通过优化的间接竞争ELISA法测定了9种物质与抗体的交叉反应。结果显示（表2）：抗体与目标物结构非常接近的天青A、天青B和天青C均有交叉反应，交叉反应率（CR）分别为127.6%、84.7%和138.1%。而与水产品中常见的其他药物几乎不存在交叉反应（CR＜0.01%）。

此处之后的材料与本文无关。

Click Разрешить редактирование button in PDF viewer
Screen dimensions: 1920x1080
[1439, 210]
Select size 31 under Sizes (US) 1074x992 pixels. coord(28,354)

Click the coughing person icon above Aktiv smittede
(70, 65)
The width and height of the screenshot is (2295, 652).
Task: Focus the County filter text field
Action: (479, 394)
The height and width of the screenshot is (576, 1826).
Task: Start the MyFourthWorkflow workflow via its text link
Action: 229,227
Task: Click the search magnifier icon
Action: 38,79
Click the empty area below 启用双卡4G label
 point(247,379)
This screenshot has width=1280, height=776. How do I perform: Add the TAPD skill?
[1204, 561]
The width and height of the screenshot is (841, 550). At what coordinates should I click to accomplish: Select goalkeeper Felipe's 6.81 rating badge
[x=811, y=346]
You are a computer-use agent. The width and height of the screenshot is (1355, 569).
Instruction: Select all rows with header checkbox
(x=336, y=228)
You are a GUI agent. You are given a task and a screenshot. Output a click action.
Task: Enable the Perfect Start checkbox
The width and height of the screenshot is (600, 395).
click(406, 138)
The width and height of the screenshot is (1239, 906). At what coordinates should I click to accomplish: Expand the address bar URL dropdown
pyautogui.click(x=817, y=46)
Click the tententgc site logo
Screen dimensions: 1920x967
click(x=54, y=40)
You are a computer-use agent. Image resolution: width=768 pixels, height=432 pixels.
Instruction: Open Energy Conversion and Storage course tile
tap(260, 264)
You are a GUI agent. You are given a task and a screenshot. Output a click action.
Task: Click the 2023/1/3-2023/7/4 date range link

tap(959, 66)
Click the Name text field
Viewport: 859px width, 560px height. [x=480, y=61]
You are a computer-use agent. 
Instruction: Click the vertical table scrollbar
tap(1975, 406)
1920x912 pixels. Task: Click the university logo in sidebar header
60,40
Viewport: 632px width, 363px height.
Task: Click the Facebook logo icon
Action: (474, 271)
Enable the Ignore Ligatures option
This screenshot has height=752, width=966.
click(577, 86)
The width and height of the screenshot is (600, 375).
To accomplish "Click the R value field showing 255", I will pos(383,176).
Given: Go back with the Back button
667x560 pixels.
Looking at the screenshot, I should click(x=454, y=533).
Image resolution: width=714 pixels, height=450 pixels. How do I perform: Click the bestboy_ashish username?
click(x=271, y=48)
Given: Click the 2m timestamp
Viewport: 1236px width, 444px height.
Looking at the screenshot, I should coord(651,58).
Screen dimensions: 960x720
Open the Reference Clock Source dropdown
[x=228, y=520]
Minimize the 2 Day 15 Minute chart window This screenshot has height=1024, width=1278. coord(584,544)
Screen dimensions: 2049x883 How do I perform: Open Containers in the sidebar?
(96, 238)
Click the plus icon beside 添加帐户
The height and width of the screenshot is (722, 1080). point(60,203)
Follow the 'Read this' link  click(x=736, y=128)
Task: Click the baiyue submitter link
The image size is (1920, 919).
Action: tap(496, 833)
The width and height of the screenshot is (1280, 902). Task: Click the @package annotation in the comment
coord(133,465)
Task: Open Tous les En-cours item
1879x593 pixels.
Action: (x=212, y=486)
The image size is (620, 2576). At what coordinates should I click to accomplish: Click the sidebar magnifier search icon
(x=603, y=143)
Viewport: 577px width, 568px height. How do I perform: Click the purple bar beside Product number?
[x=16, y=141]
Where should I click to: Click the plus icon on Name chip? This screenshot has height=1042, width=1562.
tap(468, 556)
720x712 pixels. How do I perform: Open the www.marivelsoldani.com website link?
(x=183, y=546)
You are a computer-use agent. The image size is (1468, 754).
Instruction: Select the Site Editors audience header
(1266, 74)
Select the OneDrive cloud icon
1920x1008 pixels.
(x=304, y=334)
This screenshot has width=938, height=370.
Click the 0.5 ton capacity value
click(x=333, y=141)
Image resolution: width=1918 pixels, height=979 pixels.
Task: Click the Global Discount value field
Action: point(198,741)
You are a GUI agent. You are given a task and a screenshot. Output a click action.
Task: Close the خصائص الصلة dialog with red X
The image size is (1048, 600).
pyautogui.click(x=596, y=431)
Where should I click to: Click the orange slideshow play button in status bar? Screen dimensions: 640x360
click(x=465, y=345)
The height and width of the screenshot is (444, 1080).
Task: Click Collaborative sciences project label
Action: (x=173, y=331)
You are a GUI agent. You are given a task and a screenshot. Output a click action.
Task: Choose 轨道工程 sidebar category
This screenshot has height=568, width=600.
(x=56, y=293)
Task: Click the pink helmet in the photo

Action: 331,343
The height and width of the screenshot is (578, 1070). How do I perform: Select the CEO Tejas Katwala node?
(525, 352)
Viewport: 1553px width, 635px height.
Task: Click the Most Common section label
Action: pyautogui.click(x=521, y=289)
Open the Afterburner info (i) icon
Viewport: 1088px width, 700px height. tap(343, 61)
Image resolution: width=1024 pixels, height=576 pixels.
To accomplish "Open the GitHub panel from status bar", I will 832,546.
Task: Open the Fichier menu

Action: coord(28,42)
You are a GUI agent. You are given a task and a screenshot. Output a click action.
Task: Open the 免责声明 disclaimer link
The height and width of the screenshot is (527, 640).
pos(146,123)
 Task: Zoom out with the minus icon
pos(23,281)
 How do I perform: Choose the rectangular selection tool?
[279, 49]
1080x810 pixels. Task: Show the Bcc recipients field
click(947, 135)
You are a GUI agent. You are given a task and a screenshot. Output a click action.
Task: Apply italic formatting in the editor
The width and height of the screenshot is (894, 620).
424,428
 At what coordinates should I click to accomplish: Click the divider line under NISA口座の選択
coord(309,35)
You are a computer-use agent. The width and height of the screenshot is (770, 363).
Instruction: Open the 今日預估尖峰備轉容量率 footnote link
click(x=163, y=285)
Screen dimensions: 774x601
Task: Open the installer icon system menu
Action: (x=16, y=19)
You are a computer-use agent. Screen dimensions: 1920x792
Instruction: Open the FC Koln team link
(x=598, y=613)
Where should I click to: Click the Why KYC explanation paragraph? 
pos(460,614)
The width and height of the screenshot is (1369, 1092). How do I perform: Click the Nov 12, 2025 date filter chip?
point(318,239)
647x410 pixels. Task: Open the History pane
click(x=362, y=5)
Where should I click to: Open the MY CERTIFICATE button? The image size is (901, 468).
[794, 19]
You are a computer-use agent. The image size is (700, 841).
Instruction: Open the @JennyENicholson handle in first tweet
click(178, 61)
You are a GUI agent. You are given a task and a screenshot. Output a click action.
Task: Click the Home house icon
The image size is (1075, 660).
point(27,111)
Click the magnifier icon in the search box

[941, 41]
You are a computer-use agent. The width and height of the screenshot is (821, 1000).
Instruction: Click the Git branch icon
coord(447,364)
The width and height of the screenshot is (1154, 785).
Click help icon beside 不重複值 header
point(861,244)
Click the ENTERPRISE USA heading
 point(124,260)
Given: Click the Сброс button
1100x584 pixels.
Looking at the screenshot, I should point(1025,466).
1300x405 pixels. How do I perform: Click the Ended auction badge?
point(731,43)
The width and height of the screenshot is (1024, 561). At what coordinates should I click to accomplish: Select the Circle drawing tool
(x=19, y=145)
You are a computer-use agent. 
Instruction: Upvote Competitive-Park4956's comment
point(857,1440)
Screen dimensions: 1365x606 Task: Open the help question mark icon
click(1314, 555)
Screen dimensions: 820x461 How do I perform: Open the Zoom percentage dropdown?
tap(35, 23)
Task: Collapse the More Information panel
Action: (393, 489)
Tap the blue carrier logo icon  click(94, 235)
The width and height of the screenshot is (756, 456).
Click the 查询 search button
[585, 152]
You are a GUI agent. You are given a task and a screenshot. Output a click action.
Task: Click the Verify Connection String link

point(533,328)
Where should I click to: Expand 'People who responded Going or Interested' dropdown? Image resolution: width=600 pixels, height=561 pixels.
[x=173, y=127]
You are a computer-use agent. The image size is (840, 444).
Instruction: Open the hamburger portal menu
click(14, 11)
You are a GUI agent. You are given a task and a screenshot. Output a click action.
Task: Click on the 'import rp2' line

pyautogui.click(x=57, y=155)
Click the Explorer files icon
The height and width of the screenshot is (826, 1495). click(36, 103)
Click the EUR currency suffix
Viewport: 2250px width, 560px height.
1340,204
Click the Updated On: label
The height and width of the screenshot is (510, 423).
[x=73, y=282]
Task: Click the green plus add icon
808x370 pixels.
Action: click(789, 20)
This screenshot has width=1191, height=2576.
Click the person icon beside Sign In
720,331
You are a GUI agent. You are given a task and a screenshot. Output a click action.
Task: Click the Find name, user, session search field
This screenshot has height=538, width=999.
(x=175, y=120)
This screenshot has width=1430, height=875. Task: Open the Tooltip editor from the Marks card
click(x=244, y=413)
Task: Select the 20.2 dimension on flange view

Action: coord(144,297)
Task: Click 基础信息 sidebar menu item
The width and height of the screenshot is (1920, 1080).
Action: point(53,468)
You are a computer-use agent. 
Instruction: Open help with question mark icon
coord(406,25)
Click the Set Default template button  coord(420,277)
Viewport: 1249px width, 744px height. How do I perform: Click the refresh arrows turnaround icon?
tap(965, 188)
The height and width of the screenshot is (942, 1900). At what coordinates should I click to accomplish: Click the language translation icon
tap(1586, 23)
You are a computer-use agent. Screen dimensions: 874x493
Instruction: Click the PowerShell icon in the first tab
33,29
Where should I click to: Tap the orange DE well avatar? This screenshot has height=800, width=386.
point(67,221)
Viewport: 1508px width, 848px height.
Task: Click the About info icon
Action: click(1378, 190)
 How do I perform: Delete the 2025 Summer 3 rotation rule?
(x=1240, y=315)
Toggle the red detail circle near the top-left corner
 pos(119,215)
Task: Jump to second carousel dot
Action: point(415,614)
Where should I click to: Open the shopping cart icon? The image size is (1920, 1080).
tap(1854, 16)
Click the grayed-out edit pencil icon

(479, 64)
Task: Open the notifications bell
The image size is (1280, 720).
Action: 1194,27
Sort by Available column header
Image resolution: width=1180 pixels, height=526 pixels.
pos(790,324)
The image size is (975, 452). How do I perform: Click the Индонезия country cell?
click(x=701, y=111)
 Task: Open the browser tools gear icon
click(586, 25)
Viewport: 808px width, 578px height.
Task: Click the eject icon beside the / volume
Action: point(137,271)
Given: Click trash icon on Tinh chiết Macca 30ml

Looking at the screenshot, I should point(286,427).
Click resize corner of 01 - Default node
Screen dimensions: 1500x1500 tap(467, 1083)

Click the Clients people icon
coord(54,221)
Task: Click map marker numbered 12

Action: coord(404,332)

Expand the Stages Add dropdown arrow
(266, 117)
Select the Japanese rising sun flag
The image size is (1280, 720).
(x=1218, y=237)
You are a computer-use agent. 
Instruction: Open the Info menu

由此说明，该抗体不仅可以高特异性地识别目标物（亚甲基蓝），而且能够识别与其结构相似的代谢物（天青A、天青B和天青C），这为下一步开发亚甲基蓝及其代谢物快速检测试剂盒奠定了基础。

图5 亚甲基蓝间接竞争ELISA方法标准曲线Fig.5 Standard ELISA inhibition curve of MB

表1 多克隆抗体效价测定Tab.1 Titers of polyclone antibody

3 小结

本实验以亚甲基蓝代谢物天青C作为亚甲基蓝半抗原，成功合成了亚甲基蓝人工抗原，免疫小鼠后，获得的多克隆抗体效价均在16 000以上，其中2号小鼠的多抗血清灵敏度最高，IC50为43.9 ng·mL-1，与天青A、天青B和天青C均有交叉反应，与水产品中常见其他药物几乎不存在交叉反应，说明该抗体特异性良好，为下一步制备亚甲基蓝单克隆抗体及开发免疫学快速检测方法奠定了基础。